I have spent a significant portion of my life warning people about the threat that robots pose to humanity, and none of you will listen. We are fast becoming a society that expects robots to load our dishwashers and smell our meat, inviting the machines into our lives with open arms even as they (presumably) unite to overthrow their human oppressors. The day doesn’t feel far off when we will be forced to smell their meat.
The robots are cunning, and they already know exactly how to manipulate us. Case in point: the B.O.T. (or Beer Outdoor Transporter), a new, adorable little robot from Heineken that is not only cute and helpful, but involves beer delivery, providing
victims consumers a positive association with intelligent machines. Take a look at this promo video and pay attention to what it does to your emotions:
Even my heart was warmed by that video, even though my brain was screaming at it not to. This is some of the best robot propaganda I have seen in recent memory, and every single one of you should be terrified. Go take another look at happens between the 10- and 11-second mark. I’ll wait.

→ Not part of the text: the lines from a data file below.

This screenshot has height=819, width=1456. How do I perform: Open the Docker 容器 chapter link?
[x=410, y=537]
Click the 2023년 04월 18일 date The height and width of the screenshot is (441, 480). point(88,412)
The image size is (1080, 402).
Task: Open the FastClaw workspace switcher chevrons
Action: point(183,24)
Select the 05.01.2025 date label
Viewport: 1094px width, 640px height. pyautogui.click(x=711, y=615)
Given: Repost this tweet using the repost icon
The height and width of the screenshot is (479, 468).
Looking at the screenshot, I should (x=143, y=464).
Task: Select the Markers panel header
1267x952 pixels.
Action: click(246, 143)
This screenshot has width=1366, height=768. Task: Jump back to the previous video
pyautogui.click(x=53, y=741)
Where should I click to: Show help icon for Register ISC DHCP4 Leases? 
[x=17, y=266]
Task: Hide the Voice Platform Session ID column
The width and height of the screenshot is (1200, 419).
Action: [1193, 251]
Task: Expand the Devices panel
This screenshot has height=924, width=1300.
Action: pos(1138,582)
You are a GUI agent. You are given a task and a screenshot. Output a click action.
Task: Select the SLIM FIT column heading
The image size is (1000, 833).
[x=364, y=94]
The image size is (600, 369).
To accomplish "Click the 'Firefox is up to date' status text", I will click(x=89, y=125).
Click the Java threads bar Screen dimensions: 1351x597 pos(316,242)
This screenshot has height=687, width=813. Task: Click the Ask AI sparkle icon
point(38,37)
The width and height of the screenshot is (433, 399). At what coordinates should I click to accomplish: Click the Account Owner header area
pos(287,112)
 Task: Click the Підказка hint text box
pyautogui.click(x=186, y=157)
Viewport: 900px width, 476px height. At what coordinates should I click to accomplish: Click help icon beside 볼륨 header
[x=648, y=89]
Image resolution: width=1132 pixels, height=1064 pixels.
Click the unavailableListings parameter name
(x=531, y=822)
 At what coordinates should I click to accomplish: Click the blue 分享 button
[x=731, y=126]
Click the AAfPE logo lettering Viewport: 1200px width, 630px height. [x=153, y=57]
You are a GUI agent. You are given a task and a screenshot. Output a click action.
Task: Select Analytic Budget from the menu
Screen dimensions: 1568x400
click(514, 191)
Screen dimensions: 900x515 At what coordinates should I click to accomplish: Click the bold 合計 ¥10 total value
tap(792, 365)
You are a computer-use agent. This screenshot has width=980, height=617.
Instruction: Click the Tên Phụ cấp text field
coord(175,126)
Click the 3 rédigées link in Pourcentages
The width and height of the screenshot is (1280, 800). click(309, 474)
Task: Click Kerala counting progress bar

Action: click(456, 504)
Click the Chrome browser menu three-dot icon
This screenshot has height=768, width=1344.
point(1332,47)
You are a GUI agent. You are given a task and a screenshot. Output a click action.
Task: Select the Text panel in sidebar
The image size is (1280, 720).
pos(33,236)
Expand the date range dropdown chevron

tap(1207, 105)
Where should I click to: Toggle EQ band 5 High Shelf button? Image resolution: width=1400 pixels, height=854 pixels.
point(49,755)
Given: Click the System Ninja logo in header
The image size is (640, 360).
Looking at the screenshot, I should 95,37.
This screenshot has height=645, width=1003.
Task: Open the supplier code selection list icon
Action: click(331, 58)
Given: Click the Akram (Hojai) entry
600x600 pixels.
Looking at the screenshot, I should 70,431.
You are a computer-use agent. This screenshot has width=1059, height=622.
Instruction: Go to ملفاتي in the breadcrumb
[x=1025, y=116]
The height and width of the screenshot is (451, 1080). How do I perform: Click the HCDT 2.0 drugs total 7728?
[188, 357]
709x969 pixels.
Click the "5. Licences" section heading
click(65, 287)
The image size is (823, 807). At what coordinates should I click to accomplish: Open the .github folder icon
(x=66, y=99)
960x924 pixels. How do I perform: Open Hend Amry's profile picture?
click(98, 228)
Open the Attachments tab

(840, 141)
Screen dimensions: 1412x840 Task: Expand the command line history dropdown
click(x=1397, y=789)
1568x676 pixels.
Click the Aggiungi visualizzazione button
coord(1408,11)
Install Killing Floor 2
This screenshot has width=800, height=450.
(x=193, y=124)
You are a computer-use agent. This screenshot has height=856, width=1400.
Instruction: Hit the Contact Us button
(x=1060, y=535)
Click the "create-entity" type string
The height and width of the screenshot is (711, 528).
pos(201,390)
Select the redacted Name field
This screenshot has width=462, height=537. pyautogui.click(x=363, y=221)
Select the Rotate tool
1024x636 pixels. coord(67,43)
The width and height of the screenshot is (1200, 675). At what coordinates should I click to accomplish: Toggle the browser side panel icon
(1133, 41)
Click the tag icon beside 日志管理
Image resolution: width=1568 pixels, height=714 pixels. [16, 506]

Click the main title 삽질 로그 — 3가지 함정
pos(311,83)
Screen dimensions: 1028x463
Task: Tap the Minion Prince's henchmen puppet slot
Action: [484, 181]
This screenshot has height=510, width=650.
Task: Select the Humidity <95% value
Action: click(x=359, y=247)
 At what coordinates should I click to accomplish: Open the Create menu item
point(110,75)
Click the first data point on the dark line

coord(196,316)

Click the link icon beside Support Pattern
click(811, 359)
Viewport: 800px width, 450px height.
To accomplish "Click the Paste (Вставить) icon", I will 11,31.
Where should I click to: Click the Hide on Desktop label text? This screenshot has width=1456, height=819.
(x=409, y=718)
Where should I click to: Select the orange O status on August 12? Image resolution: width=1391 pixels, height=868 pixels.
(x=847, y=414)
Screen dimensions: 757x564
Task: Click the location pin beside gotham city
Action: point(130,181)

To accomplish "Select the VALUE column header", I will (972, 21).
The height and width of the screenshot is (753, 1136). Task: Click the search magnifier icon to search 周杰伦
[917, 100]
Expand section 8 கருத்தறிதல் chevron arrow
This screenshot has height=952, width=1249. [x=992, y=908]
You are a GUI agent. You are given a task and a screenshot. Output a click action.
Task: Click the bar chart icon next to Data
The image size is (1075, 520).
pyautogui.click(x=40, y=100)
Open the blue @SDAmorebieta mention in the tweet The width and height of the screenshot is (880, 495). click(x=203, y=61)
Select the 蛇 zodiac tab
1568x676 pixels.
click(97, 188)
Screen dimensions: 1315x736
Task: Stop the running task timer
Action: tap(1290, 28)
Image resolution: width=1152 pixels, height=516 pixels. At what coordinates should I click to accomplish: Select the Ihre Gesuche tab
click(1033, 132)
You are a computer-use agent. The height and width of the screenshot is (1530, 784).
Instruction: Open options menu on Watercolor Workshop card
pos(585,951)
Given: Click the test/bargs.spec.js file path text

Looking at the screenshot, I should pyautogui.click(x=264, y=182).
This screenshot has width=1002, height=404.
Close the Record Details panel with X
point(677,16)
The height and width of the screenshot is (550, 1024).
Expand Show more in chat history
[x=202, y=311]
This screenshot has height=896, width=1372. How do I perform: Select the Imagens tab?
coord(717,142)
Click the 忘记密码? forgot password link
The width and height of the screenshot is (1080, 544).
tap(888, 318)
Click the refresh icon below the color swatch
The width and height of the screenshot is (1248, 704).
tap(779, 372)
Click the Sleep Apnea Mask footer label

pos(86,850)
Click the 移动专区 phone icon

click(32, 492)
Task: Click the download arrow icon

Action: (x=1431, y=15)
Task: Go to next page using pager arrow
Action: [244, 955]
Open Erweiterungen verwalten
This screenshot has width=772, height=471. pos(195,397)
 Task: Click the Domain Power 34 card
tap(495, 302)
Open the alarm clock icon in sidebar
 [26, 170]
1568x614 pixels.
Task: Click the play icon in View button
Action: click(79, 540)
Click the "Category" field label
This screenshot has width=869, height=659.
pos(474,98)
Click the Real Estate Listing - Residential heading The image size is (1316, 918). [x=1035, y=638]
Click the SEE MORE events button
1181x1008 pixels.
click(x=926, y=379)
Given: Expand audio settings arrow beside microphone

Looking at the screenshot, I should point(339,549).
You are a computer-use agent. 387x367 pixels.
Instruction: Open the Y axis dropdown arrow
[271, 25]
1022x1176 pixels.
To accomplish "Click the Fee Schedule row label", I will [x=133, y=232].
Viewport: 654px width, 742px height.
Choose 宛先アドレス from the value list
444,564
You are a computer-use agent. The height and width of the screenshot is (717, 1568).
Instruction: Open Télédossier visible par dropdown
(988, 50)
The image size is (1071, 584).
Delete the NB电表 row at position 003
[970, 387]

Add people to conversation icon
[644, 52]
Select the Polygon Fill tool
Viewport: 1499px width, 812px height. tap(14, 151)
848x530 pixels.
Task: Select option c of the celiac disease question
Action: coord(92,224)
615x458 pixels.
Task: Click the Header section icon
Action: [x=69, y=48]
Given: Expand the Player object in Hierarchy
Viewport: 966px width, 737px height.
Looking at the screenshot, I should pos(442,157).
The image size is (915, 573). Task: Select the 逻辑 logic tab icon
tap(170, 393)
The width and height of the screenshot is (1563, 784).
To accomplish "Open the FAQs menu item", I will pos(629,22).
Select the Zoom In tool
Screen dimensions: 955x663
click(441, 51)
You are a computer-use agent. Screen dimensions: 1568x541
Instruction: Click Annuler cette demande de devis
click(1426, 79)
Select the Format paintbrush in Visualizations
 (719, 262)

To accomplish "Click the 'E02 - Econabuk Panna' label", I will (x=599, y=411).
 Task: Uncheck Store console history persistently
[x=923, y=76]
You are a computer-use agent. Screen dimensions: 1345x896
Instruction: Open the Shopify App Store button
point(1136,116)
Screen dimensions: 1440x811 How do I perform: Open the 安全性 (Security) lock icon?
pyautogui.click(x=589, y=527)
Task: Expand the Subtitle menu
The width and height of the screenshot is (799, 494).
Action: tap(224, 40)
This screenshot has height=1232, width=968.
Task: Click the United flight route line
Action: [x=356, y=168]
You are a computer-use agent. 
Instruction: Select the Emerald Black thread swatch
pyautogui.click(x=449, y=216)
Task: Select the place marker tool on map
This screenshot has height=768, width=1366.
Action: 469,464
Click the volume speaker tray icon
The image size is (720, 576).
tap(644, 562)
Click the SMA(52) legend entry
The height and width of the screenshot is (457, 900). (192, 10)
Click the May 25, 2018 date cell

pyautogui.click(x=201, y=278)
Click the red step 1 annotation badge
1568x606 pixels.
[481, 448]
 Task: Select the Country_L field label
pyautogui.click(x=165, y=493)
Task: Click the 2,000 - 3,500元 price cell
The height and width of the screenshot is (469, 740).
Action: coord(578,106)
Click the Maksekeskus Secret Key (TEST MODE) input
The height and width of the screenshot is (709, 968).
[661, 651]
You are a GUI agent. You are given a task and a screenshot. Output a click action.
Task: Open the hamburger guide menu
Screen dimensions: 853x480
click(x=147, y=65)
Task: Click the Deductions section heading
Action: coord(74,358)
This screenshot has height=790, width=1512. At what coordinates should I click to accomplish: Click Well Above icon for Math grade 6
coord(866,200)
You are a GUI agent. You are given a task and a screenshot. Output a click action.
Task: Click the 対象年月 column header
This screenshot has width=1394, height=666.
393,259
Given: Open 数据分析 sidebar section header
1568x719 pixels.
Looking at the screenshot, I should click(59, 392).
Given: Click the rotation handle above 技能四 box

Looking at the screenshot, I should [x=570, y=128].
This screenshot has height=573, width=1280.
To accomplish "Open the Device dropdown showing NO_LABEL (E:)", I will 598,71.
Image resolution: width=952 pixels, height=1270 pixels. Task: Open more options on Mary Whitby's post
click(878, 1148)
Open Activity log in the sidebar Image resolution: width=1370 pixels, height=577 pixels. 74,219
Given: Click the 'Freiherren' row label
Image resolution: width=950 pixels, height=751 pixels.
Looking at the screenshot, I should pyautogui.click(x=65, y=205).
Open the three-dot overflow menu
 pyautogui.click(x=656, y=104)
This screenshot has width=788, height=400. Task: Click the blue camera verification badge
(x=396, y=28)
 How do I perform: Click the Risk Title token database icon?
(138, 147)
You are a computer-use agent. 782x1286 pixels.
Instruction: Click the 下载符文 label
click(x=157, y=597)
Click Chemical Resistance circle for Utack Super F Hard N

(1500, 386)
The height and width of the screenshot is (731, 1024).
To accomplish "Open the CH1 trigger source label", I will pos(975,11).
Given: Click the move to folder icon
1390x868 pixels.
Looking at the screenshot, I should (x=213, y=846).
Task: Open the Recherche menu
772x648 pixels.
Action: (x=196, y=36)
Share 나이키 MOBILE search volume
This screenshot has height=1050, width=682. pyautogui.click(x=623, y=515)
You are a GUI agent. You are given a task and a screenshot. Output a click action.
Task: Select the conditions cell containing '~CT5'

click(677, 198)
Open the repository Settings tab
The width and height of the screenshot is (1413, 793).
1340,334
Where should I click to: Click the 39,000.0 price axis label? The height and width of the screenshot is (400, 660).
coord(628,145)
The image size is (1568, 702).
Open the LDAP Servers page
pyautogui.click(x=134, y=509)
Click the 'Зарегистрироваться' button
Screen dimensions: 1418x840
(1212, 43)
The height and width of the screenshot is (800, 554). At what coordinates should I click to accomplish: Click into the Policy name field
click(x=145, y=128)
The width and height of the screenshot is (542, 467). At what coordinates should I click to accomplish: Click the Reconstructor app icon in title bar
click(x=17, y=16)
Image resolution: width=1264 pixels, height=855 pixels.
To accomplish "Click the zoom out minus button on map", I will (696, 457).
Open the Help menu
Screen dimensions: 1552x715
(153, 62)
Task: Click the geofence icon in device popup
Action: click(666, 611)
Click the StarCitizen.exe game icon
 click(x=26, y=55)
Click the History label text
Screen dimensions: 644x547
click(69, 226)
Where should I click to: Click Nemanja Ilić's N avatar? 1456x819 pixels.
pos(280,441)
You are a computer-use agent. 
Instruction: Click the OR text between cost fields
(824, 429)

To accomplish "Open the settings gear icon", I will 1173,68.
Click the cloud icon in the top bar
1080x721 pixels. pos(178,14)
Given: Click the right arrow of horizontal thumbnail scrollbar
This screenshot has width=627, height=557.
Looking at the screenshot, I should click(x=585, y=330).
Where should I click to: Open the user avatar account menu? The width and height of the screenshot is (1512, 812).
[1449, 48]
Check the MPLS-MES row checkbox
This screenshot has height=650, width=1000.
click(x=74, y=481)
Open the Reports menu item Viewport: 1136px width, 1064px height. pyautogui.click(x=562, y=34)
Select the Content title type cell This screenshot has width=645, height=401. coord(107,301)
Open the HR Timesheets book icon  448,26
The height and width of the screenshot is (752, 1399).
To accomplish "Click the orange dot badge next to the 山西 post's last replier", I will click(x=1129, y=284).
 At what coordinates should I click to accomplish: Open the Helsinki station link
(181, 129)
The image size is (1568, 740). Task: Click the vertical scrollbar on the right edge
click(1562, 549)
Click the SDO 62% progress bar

That’s right: an attractive person calls to the robot like a puppy and it follows. In less time than it takes to blink, the robot is able to shoot straight past any barriers of intellect and reasoning we use to protect ourselves against robots. By the time the advertisement mentions that the B.O.T. includes a “charming A.I. personality” at the 38-second mark, we’ve long been ready to submit to its whims. It’s straight up diabolical.
Anyway, if you have resigned yourself to the inevitability of robot rule and would like the chance to bring this mechanical beer puppy home, you’ll need to enter a one-day-only sweepstakes on Thursday, July 1. And hey, if you don’t win, that’s okay too; in fact, that might mean you are the ultimate winner, once the singularity happens.